Answer： To graph the equation $y=x^{2}-x-2$ by plotting points, we can pick some values for 'x', calculate the 'y' values, and then plot those points. Here are some points we can use: * (-2, 4) * (-1, 0) * (0, -2) * (1, -2) * (2, 0) * (3, 4) When you plot these points on a graph and connect them smoothly, you'll see a U-shaped curve! Explain This is a question about . The solving step is: First, to graph an equation by plotting points, we need to choose some simple numbers for 'x'. It's usually a good idea to pick some negative numbers, zero, and some positive numbers.
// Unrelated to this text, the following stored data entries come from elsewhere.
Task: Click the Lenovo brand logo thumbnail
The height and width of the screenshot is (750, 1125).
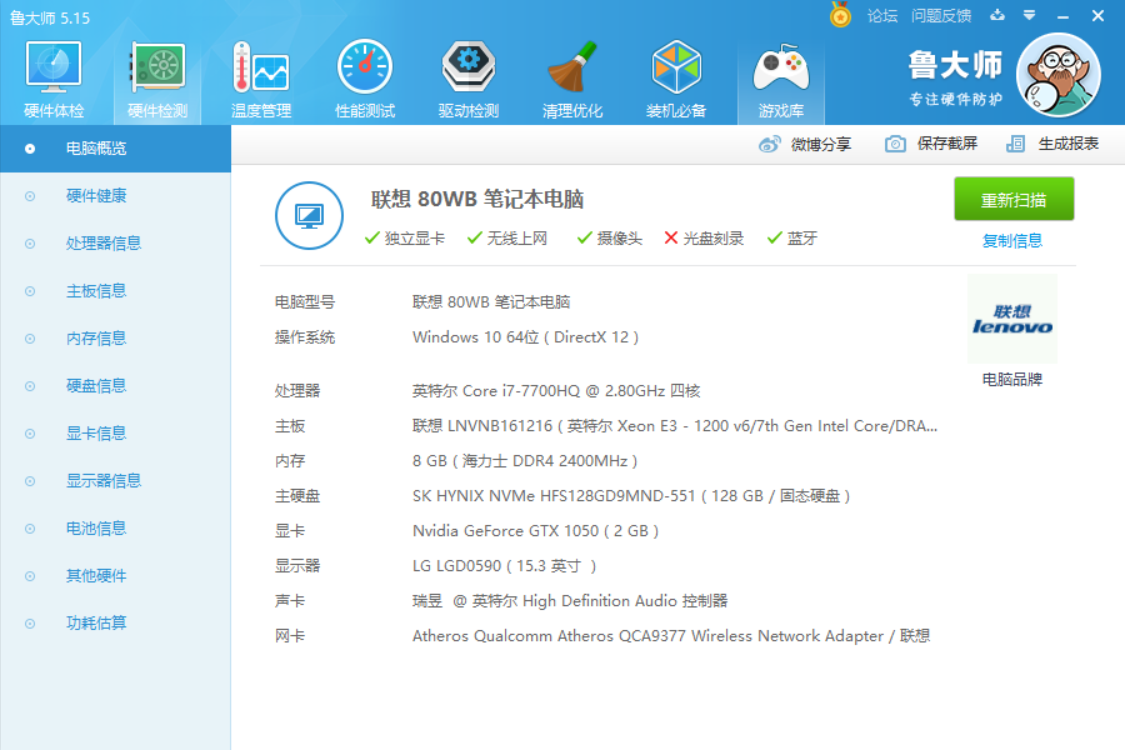Action: click(x=1012, y=319)
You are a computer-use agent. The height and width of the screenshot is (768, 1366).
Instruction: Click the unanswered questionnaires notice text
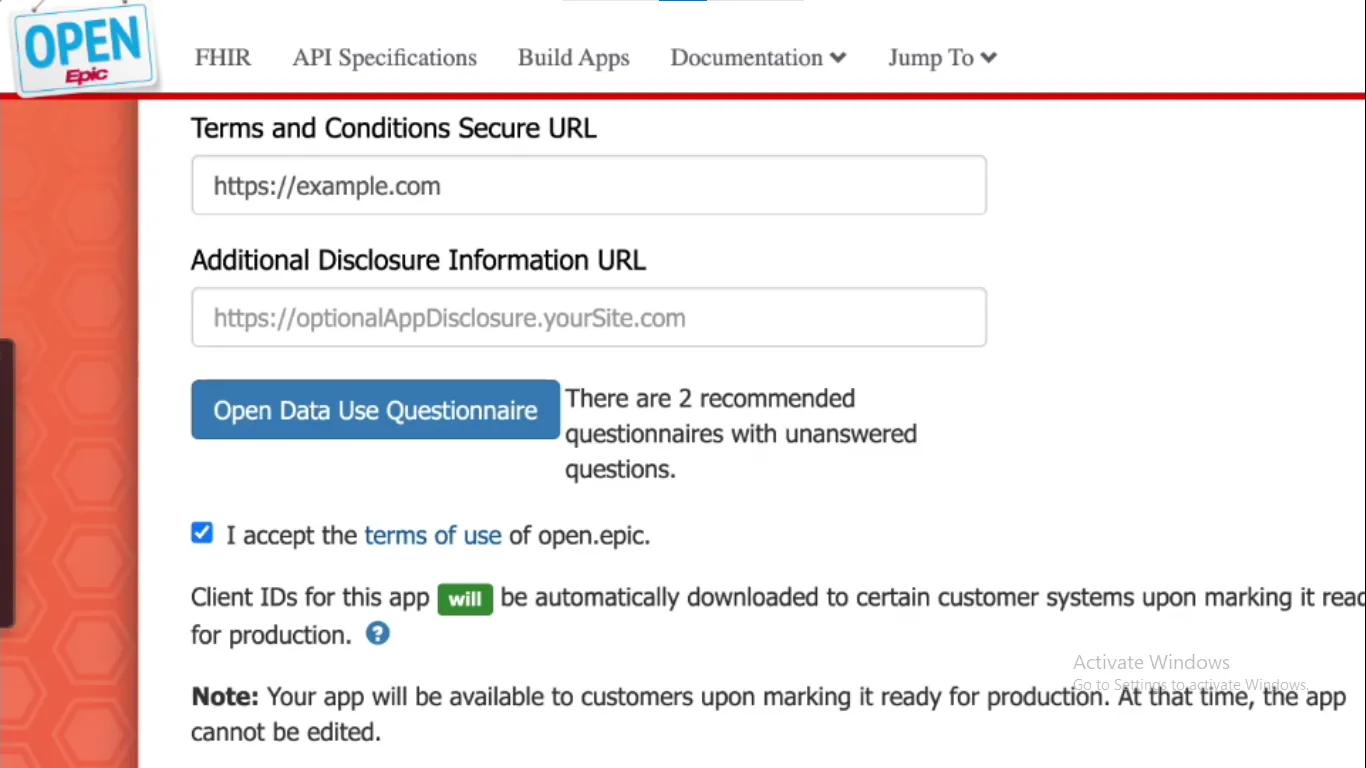tap(740, 434)
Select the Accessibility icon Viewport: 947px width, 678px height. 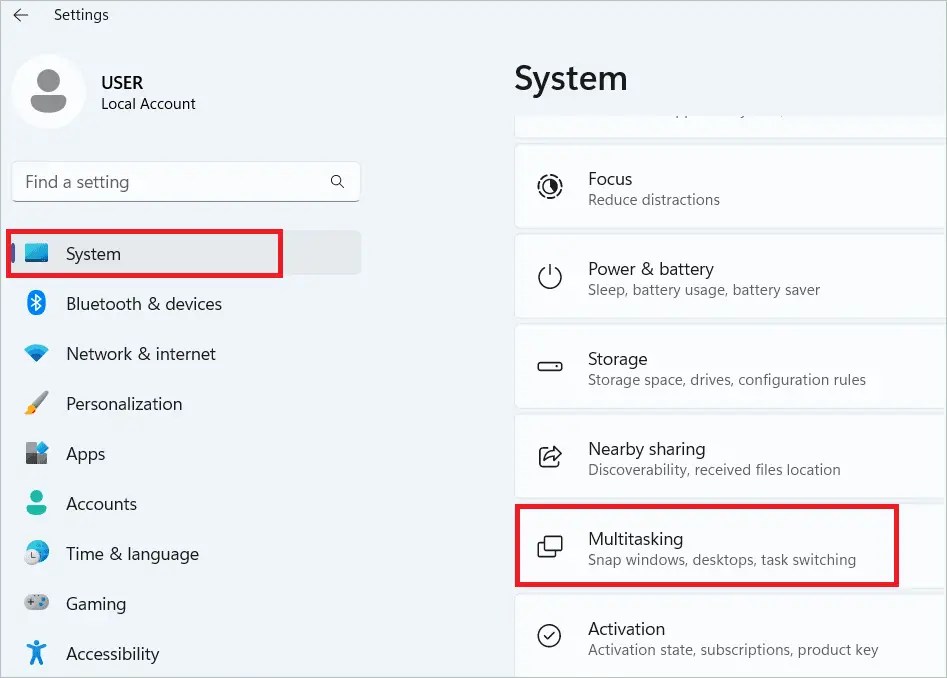click(x=36, y=654)
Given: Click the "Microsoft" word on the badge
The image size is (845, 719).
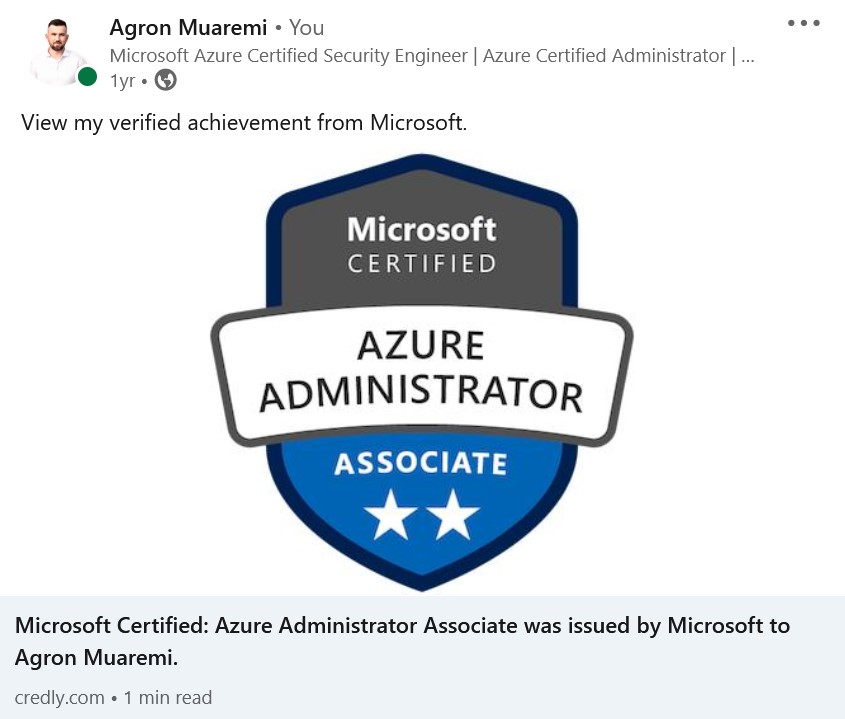Looking at the screenshot, I should (x=421, y=229).
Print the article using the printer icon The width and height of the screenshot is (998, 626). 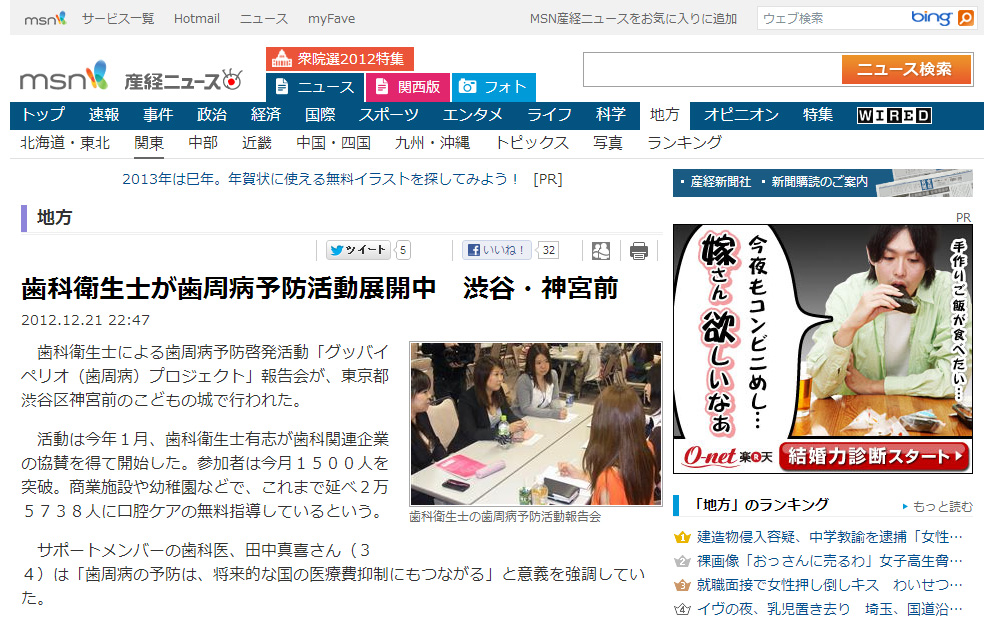pos(639,251)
I picked -2, -1, 0, 1, 2, and 3 because they are easy to work with. Next, for each 'x' value I chose, I put that number into the equation $y=x^{2}-x-2$ to figure out what 'y' should be. Let's see: 1. If $x = -2$: $y = (-2)^2 - (-2) - 2$ $y = 4 + 2 - 2$ $y = 4$ So, our first point is (-2, 4). 2. If $x = -1$: $y = (-1)^2 - (-1) - 2$ $y = 1 + 1 - 2$ $y = 0$ Our second point is (-1, 0). 3. If $x = 0$: $y = (0)^2 - (0) - 2$ $y = 0 - 0 - 2$ $y = -2$ Our third point is (0, -2). 4. If $x = 1$: $y = (1)^2 - (1) - 2$ $y = 1 - 1 - 2$ $y = -2$ Our fourth point is (1, -2). 5. If $x = 2$: $y = (2)^2 - (2) - 2$ $y = 4 - 2 - 2$ $y = 0$ Our fifth point is (2, 0). 6. If $x = 3$: $y = (3)^2 - (3) - 2$ $y = 9 - 3 - 2$ $y = 4$ Our sixth point is (3, 4). Finally, once we have these points, we put them on a graph. You find the 'x' value on the horizontal line (the x-axis) and the 'y' value on the vertical line (the y-axis). Then, you put a dot where they meet. After you plot all your dots, you connect them with a smooth line, and that's your graph!